** Work order **
Print each entry below precisely as shown.

########################################

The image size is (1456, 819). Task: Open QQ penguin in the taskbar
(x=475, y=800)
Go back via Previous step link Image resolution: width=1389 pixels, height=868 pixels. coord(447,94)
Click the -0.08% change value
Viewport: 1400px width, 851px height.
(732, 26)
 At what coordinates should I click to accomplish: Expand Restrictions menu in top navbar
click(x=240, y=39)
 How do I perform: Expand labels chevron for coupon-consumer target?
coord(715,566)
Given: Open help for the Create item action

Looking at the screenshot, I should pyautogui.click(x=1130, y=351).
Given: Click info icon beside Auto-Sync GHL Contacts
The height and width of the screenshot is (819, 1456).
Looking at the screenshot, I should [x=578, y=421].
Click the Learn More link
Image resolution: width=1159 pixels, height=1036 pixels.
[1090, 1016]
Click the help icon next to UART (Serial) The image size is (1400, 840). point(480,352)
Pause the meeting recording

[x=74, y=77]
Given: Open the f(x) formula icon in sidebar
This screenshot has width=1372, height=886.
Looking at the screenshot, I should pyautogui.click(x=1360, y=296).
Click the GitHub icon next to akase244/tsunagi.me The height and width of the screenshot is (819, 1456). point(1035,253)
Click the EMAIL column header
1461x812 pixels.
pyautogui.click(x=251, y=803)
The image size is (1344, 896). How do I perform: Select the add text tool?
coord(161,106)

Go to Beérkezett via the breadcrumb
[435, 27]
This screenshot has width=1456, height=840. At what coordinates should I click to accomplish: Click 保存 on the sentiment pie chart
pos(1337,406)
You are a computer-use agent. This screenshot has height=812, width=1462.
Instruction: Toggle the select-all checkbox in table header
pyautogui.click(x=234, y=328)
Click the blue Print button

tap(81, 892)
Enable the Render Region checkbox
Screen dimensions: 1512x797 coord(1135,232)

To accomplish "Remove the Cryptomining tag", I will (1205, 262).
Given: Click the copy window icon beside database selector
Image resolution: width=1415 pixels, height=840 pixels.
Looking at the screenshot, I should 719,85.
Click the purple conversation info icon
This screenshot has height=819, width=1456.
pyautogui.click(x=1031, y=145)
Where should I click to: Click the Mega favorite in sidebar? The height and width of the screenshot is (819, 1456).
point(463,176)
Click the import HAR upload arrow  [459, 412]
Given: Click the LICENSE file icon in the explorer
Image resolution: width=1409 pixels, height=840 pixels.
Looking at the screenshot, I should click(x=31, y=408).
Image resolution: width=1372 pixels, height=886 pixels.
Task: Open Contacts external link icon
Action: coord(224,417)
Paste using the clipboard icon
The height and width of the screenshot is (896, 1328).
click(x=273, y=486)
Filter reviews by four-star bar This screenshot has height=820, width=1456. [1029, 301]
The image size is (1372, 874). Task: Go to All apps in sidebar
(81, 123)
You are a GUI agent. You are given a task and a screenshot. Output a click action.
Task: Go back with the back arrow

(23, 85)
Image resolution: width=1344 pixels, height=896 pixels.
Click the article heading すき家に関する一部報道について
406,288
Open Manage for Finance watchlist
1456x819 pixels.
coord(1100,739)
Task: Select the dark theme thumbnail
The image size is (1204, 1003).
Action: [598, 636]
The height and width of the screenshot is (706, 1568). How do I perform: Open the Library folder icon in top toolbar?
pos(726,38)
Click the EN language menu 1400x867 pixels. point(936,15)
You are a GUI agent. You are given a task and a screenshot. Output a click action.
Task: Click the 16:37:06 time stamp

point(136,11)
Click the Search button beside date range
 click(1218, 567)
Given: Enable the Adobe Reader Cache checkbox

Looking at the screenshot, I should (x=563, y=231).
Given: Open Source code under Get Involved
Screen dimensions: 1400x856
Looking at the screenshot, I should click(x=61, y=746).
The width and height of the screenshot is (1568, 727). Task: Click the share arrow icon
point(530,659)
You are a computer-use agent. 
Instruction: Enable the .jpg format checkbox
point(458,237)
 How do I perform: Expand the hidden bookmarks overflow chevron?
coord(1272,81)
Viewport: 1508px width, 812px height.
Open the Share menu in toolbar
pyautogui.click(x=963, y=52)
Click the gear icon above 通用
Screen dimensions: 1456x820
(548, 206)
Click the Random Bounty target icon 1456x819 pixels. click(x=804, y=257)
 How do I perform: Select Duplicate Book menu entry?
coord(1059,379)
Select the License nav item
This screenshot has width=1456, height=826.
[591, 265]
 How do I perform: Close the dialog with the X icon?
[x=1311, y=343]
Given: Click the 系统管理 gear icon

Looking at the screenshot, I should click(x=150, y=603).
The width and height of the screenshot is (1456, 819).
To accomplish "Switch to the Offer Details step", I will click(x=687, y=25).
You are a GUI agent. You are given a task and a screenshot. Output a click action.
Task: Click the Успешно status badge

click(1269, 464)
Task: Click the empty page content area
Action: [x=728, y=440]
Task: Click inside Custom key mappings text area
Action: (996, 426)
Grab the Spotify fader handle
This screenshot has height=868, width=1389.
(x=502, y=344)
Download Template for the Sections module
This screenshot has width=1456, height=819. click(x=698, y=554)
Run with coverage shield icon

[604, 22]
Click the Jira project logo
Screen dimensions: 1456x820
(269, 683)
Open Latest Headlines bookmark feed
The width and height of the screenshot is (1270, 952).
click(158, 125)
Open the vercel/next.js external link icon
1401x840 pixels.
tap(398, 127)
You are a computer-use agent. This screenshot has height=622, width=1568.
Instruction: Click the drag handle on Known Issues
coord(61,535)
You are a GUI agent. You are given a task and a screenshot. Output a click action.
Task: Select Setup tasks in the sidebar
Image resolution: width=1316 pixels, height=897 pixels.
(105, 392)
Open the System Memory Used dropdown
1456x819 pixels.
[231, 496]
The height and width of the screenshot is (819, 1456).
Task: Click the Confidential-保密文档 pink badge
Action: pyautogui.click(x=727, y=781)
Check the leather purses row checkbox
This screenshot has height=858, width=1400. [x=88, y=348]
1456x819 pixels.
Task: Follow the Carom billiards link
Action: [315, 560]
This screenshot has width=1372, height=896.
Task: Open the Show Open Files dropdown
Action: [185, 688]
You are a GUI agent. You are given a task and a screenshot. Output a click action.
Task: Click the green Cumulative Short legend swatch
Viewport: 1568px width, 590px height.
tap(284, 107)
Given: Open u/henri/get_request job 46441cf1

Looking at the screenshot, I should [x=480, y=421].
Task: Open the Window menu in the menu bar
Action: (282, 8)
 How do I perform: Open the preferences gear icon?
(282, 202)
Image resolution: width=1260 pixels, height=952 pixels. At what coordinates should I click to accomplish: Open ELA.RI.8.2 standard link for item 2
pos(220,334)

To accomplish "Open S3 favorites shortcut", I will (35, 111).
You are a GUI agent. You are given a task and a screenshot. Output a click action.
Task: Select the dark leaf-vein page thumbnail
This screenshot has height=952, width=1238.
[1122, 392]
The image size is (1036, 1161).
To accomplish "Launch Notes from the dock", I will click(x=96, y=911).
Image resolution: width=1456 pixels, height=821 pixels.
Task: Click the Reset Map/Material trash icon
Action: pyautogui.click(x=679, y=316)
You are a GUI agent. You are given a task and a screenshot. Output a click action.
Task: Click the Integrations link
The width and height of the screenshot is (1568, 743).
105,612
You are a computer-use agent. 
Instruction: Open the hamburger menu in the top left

########################################

** Task output **
The image size is (1456, 819). Task: Open QQ penguin in the taskbar
(x=475, y=800)
Go back via Previous step link Image resolution: width=1389 pixels, height=868 pixels. coord(447,94)
Click the -0.08% change value
Viewport: 1400px width, 851px height.
(732, 26)
 At what coordinates should I click to accomplish: Expand Restrictions menu in top navbar
click(x=240, y=39)
 How do I perform: Expand labels chevron for coupon-consumer target?
coord(715,566)
Given: Open help for the Create item action

Looking at the screenshot, I should pyautogui.click(x=1130, y=351).
Given: Click info icon beside Auto-Sync GHL Contacts
The height and width of the screenshot is (819, 1456).
Looking at the screenshot, I should [x=578, y=421].
Click the Learn More link
Image resolution: width=1159 pixels, height=1036 pixels.
[1090, 1016]
Click the help icon next to UART (Serial) The image size is (1400, 840). point(480,352)
Pause the meeting recording

[x=74, y=77]
Given: Open the f(x) formula icon in sidebar
This screenshot has width=1372, height=886.
Looking at the screenshot, I should pyautogui.click(x=1360, y=296).
Click the GitHub icon next to akase244/tsunagi.me The height and width of the screenshot is (819, 1456). point(1035,253)
Click the EMAIL column header
1461x812 pixels.
pyautogui.click(x=251, y=803)
The image size is (1344, 896). How do I perform: Select the add text tool?
coord(161,106)

Go to Beérkezett via the breadcrumb
[435, 27]
This screenshot has width=1456, height=840. At what coordinates should I click to accomplish: Click 保存 on the sentiment pie chart
pos(1337,406)
You are a computer-use agent. This screenshot has height=812, width=1462.
Instruction: Toggle the select-all checkbox in table header
pyautogui.click(x=234, y=328)
Click the blue Print button

tap(81, 892)
Enable the Render Region checkbox
Screen dimensions: 1512x797 coord(1135,232)

To accomplish "Remove the Cryptomining tag", I will (1205, 262).
Given: Click the copy window icon beside database selector
Image resolution: width=1415 pixels, height=840 pixels.
Looking at the screenshot, I should 719,85.
Click the purple conversation info icon
This screenshot has height=819, width=1456.
pyautogui.click(x=1031, y=145)
Where should I click to: Click the Mega favorite in sidebar? The height and width of the screenshot is (819, 1456).
point(463,176)
Click the import HAR upload arrow  [459, 412]
Given: Click the LICENSE file icon in the explorer
Image resolution: width=1409 pixels, height=840 pixels.
Looking at the screenshot, I should click(x=31, y=408).
Image resolution: width=1372 pixels, height=886 pixels.
Task: Open Contacts external link icon
Action: coord(224,417)
Paste using the clipboard icon
The height and width of the screenshot is (896, 1328).
click(x=273, y=486)
Filter reviews by four-star bar This screenshot has height=820, width=1456. [1029, 301]
The image size is (1372, 874). Task: Go to All apps in sidebar
(81, 123)
You are a GUI agent. You are given a task and a screenshot. Output a click action.
Task: Go back with the back arrow

(23, 85)
Image resolution: width=1344 pixels, height=896 pixels.
Click the article heading すき家に関する一部報道について
406,288
Open Manage for Finance watchlist
1456x819 pixels.
coord(1100,739)
Task: Select the dark theme thumbnail
The image size is (1204, 1003).
Action: [598, 636]
The height and width of the screenshot is (706, 1568). How do I perform: Open the Library folder icon in top toolbar?
pos(726,38)
Click the EN language menu 1400x867 pixels. point(936,15)
You are a GUI agent. You are given a task and a screenshot. Output a click action.
Task: Click the 16:37:06 time stamp

point(136,11)
Click the Search button beside date range
 click(1218, 567)
Given: Enable the Adobe Reader Cache checkbox

Looking at the screenshot, I should (x=563, y=231).
Given: Open Source code under Get Involved
Screen dimensions: 1400x856
Looking at the screenshot, I should click(x=61, y=746).
The width and height of the screenshot is (1568, 727). Task: Click the share arrow icon
point(530,659)
You are a computer-use agent. 
Instruction: Enable the .jpg format checkbox
point(458,237)
 How do I perform: Expand the hidden bookmarks overflow chevron?
coord(1272,81)
Viewport: 1508px width, 812px height.
Open the Share menu in toolbar
pyautogui.click(x=963, y=52)
Click the gear icon above 通用
Screen dimensions: 1456x820
(548, 206)
Click the Random Bounty target icon 1456x819 pixels. click(x=804, y=257)
 How do I perform: Select Duplicate Book menu entry?
coord(1059,379)
Select the License nav item
This screenshot has width=1456, height=826.
[591, 265]
 How do I perform: Close the dialog with the X icon?
[x=1311, y=343]
Given: Click the 系统管理 gear icon

Looking at the screenshot, I should click(x=150, y=603).
The width and height of the screenshot is (1456, 819).
To accomplish "Switch to the Offer Details step", I will click(x=687, y=25).
You are a GUI agent. You are given a task and a screenshot. Output a click action.
Task: Click the Успешно status badge

click(1269, 464)
Task: Click the empty page content area
Action: [x=728, y=440]
Task: Click inside Custom key mappings text area
Action: (996, 426)
Grab the Spotify fader handle
This screenshot has height=868, width=1389.
(x=502, y=344)
Download Template for the Sections module
This screenshot has width=1456, height=819. click(x=698, y=554)
Run with coverage shield icon

[604, 22]
Click the Jira project logo
Screen dimensions: 1456x820
(269, 683)
Open Latest Headlines bookmark feed
The width and height of the screenshot is (1270, 952).
click(158, 125)
Open the vercel/next.js external link icon
1401x840 pixels.
tap(398, 127)
You are a computer-use agent. This screenshot has height=622, width=1568.
Instruction: Click the drag handle on Known Issues
coord(61,535)
You are a GUI agent. You are given a task and a screenshot. Output a click action.
Task: Select Setup tasks in the sidebar
Image resolution: width=1316 pixels, height=897 pixels.
(105, 392)
Open the System Memory Used dropdown
1456x819 pixels.
[231, 496]
The height and width of the screenshot is (819, 1456).
Task: Click the Confidential-保密文档 pink badge
Action: pyautogui.click(x=727, y=781)
Check the leather purses row checkbox
This screenshot has height=858, width=1400. [x=88, y=348]
1456x819 pixels.
Task: Follow the Carom billiards link
Action: [315, 560]
This screenshot has width=1372, height=896.
Task: Open the Show Open Files dropdown
Action: [185, 688]
You are a GUI agent. You are given a task and a screenshot. Output a click action.
Task: Click the green Cumulative Short legend swatch
Viewport: 1568px width, 590px height.
tap(284, 107)
Given: Open u/henri/get_request job 46441cf1

Looking at the screenshot, I should [x=480, y=421].
Task: Open the Window menu in the menu bar
Action: (282, 8)
 How do I perform: Open the preferences gear icon?
(282, 202)
Image resolution: width=1260 pixels, height=952 pixels. At what coordinates should I click to accomplish: Open ELA.RI.8.2 standard link for item 2
pos(220,334)

To accomplish "Open S3 favorites shortcut", I will (35, 111).
You are a GUI agent. You are given a task and a screenshot. Output a click action.
Task: Select the dark leaf-vein page thumbnail
This screenshot has height=952, width=1238.
[1122, 392]
The image size is (1036, 1161).
To accomplish "Launch Notes from the dock", I will click(x=96, y=911).
Image resolution: width=1456 pixels, height=821 pixels.
Task: Click the Reset Map/Material trash icon
Action: pyautogui.click(x=679, y=316)
You are a GUI agent. You are given a task and a screenshot. Output a click action.
Task: Click the Integrations link
The width and height of the screenshot is (1568, 743).
105,612
You are a computer-use agent. 
Instruction: Open the hamburger menu in the top left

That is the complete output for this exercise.